Task:
Of all the lines below, output only those starting at the one with "Open the Hello Halo post title" and ending at the one with "Task: Expand the Tokens menu", both ends included, exactly as written.

[Saved entries]
────────────────────────────────────────

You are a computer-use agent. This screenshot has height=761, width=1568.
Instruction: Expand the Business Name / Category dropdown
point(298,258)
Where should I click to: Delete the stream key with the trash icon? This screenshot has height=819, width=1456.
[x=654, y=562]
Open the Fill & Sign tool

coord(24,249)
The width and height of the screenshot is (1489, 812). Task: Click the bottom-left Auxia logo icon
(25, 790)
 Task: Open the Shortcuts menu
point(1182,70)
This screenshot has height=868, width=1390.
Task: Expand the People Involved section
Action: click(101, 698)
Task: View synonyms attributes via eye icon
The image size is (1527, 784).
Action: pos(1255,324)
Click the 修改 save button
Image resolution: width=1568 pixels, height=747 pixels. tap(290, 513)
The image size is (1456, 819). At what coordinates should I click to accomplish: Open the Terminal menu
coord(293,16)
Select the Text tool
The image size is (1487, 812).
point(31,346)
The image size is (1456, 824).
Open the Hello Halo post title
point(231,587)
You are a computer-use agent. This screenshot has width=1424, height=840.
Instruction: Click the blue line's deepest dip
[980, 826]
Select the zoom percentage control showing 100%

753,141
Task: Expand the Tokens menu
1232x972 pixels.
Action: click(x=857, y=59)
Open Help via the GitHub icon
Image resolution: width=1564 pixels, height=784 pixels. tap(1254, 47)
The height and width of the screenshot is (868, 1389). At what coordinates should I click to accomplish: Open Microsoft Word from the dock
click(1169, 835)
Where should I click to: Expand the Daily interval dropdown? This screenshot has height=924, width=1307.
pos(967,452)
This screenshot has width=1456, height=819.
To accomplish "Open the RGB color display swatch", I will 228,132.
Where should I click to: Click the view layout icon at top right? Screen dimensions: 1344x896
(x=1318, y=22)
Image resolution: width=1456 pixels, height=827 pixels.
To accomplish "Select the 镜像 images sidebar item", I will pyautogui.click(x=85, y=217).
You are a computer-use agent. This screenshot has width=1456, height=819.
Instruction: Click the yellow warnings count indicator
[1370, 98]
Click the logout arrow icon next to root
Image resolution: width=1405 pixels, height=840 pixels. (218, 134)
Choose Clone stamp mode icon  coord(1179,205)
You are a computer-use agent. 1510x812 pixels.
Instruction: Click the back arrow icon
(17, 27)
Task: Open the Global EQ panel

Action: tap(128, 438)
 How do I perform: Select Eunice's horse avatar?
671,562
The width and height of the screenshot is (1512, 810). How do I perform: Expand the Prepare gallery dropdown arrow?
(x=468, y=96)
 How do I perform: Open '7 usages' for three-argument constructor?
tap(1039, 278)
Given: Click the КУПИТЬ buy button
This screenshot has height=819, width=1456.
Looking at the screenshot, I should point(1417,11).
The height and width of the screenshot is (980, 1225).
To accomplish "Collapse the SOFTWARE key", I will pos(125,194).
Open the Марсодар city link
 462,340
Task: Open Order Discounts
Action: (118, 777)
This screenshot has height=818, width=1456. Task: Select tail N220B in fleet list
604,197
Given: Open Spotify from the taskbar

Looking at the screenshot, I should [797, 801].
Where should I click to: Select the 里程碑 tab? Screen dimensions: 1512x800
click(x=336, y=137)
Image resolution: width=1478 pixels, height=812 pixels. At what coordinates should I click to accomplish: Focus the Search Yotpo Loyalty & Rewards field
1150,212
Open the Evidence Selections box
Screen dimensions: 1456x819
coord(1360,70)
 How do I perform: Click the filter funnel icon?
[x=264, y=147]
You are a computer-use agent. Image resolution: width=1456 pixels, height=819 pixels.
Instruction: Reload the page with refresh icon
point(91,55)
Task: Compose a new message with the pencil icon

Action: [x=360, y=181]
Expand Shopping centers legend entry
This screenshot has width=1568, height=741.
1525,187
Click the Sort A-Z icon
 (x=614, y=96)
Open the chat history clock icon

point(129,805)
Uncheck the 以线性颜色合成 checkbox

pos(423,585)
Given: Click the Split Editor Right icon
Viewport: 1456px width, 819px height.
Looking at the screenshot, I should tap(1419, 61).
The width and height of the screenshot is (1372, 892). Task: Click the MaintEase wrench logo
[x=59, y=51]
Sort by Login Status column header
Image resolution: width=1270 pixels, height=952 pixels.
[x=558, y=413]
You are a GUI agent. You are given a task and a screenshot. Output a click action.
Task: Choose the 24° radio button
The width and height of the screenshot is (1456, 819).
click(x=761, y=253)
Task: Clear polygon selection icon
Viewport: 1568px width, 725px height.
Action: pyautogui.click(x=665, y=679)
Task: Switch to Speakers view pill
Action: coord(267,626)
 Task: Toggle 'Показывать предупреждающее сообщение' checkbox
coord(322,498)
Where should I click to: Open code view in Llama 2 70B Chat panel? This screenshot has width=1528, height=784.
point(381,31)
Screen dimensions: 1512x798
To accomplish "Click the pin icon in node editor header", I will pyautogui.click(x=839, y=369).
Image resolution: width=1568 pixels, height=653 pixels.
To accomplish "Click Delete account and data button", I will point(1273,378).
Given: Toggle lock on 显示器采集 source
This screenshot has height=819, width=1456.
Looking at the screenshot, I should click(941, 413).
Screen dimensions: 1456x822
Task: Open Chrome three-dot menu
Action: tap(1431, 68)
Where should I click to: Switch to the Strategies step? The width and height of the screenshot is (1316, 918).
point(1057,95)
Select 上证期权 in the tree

────────────────────────────────────────

The answer:
Open the Hello Halo post title
point(231,587)
You are a computer-use agent. This screenshot has width=1424, height=840.
Instruction: Click the blue line's deepest dip
[980, 826]
Select the zoom percentage control showing 100%

753,141
Task: Expand the Tokens menu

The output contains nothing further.